À propos de la perte auditive
La perte auditive a de nombreuses causes possibles. Toute modification de l’audition qui nuit à la qualité de vie d’une personne ou qui l’empêche de travailler ou d’accomplir ses activités quotidiennes devrait être signalée à un médecin afin qu’elle soit évaluée.

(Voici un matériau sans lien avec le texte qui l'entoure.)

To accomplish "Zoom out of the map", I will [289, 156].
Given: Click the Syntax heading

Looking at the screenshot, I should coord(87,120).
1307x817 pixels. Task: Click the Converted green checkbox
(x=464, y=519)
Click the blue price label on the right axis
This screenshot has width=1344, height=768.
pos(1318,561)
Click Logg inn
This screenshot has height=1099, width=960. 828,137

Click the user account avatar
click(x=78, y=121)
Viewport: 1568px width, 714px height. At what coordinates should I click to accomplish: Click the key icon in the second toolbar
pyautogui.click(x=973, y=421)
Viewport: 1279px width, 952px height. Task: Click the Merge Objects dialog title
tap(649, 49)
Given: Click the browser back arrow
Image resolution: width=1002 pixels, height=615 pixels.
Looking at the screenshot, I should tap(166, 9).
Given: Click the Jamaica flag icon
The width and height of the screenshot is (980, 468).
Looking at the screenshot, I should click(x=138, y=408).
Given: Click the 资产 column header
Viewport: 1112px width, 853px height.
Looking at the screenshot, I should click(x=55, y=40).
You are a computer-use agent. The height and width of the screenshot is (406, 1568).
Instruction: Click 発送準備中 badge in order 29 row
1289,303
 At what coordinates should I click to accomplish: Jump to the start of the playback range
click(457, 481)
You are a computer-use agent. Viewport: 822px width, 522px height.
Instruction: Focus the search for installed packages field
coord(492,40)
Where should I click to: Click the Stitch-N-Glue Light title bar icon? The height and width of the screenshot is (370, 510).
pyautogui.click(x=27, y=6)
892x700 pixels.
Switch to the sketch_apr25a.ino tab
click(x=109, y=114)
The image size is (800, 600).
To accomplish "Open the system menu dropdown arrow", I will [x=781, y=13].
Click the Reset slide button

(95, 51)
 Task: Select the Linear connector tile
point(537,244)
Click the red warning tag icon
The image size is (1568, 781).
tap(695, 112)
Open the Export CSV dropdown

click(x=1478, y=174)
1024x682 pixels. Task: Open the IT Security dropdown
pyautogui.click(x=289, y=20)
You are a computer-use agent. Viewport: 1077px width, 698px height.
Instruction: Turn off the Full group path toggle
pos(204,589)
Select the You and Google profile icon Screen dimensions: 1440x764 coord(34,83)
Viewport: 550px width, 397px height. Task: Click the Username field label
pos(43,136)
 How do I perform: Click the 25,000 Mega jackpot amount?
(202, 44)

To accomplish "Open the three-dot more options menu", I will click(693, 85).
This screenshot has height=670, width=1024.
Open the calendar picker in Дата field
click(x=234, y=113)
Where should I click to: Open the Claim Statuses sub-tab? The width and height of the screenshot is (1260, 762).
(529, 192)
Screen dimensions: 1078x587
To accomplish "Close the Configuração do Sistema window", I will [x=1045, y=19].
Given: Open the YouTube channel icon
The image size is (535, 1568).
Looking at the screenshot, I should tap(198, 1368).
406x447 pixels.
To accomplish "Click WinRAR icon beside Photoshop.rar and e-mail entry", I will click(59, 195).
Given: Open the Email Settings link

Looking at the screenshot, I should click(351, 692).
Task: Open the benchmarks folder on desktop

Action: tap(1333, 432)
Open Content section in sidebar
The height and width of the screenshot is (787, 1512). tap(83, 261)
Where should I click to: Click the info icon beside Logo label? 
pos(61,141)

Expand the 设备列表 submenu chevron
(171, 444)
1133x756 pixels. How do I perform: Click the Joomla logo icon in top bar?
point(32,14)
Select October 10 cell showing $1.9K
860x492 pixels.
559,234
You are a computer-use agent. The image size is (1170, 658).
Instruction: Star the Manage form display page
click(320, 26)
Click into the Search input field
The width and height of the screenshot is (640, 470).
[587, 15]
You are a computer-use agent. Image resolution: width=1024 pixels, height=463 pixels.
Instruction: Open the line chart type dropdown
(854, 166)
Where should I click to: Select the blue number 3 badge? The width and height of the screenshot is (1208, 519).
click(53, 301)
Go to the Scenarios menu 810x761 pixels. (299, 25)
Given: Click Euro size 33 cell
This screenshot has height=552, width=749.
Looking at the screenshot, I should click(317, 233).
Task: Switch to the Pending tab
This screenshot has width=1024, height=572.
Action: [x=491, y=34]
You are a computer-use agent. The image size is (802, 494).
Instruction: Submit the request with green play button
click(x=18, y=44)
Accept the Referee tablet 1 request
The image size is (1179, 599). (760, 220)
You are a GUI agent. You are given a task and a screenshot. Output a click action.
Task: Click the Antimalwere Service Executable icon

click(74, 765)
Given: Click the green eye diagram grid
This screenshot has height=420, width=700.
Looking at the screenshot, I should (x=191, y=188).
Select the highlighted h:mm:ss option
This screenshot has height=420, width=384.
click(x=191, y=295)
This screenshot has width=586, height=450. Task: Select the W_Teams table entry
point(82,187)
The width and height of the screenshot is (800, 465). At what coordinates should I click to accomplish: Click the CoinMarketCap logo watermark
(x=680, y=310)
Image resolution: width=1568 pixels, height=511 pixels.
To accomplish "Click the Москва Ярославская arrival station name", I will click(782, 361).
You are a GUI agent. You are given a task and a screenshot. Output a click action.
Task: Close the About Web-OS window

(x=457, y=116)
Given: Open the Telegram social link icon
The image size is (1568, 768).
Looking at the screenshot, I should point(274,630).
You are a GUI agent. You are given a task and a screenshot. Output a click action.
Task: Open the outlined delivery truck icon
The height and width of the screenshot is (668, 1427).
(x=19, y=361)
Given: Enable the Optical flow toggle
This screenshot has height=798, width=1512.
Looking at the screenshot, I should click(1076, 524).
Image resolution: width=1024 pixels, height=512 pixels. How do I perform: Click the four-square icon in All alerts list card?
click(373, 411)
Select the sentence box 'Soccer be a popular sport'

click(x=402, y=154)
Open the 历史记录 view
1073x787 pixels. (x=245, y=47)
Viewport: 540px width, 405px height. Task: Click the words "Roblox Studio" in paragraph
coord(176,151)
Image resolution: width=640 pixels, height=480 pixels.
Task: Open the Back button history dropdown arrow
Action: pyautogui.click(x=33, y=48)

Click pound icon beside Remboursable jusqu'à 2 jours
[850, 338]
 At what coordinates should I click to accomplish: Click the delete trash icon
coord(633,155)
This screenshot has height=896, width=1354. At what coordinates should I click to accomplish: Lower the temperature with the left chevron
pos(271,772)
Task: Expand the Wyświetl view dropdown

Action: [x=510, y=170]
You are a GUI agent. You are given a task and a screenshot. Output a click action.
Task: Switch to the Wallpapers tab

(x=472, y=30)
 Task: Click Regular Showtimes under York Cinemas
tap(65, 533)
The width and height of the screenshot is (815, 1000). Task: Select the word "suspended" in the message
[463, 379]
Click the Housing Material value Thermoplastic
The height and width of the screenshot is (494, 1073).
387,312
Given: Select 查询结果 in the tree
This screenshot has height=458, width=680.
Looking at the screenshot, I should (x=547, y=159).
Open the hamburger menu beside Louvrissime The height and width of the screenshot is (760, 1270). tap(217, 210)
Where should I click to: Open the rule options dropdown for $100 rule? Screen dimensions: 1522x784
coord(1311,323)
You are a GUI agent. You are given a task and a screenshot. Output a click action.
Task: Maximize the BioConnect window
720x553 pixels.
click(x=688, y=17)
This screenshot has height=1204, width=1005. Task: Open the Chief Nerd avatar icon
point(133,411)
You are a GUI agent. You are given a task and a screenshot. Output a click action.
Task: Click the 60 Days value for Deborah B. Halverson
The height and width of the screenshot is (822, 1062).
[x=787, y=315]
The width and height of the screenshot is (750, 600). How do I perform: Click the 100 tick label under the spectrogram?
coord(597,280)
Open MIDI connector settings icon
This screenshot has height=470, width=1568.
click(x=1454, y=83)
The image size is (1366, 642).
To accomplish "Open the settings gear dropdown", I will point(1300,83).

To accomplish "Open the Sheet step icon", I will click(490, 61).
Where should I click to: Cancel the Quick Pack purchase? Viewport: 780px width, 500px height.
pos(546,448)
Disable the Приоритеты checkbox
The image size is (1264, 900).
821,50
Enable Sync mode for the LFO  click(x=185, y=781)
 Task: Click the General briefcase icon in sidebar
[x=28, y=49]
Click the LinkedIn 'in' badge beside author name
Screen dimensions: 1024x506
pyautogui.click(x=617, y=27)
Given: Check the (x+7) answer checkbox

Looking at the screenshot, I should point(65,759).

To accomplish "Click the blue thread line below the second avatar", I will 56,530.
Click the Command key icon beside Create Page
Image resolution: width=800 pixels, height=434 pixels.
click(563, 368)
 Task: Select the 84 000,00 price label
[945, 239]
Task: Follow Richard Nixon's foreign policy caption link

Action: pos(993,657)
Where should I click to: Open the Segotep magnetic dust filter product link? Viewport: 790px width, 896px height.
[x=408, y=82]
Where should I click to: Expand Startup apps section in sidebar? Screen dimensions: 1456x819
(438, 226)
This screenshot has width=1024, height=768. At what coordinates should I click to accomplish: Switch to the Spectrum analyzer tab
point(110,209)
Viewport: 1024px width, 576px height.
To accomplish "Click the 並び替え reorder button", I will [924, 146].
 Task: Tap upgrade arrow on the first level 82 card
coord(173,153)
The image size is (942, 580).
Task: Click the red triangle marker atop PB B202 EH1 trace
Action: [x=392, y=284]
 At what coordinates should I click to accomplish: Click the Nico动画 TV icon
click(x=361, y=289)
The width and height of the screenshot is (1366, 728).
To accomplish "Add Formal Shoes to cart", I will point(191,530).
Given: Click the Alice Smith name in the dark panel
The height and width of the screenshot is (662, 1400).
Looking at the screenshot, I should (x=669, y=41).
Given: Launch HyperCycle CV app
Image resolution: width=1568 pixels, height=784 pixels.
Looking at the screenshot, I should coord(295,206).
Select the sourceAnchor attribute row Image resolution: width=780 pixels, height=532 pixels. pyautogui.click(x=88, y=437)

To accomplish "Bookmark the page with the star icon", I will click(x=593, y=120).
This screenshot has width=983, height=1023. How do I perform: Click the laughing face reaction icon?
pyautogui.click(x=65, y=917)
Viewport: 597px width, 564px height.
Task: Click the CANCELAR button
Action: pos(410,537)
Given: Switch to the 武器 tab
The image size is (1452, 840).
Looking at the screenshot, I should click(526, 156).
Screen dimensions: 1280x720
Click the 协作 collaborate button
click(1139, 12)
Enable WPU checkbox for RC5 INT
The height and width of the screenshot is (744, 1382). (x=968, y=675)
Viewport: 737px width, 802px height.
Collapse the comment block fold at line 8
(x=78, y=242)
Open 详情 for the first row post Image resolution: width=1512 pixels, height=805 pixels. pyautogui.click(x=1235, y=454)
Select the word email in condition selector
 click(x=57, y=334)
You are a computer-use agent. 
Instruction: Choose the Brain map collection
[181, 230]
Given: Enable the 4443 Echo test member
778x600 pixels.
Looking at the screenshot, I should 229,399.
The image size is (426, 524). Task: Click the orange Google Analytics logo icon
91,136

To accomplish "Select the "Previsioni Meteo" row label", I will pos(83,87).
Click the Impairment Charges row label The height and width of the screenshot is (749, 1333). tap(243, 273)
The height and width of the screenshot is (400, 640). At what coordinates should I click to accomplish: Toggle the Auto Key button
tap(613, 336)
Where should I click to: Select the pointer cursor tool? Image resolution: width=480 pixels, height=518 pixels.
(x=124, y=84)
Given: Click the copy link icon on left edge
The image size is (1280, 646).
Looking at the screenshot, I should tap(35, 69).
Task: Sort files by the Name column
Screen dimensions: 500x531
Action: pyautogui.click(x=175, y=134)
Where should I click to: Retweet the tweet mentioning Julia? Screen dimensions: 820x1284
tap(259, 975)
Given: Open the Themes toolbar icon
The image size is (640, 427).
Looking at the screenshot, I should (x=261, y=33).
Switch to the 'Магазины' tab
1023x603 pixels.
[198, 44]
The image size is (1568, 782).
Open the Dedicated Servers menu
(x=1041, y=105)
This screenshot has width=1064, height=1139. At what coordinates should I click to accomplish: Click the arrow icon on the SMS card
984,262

Selon la clinique Mayo, les symptômes d’une perte auditive peuvent comprendre les suivants :
- difficulté à suivre une conversation, particulièrement au milieu d’une foule où il y a des bruits de fond
- les propos des autres et les sons peuvent sembler étouffés
- nécessité d’augmenter le son de la télé, de la radio, du lecteur MP3 ou de tout autre dispositif audio
- on demande aux autres de parler plus lentement, plus clairement et plus fort
- difficulté à entendre les consonnes
- on se retire des conversations
- on évite certaines situations sociales à cause de la difficulté à comprendre les autres quand ils parlent
Dans les cas où la perte auditive ne peut être corrigée, les médecins peuvent prescrire un appareil auditif.
—Sean R. Hosein
RÉFÉRENCES :
- Torre P 3rd, Hoffman HJ, Springer G, et al. Hearing loss among HIV-seropositive and HIV-seronegative men and women. JAMA Otolaryngology—Head & Neck Surgery. 2015; in press.
- Cohen BE, Durstenfeld A, Roehm PC. Viral causes of hearing loss: a review for hearing health professionals. Trends in Hearing. 2014;18;1-17.
- Mishra S, Walmsley SL, Loutfy MR, et al. Otosyphilis in HIV-coinfected individuals: a case series from Toronto, Canada. AIDS Patient Care and STDs. 2008 Mar;22(3):213-9.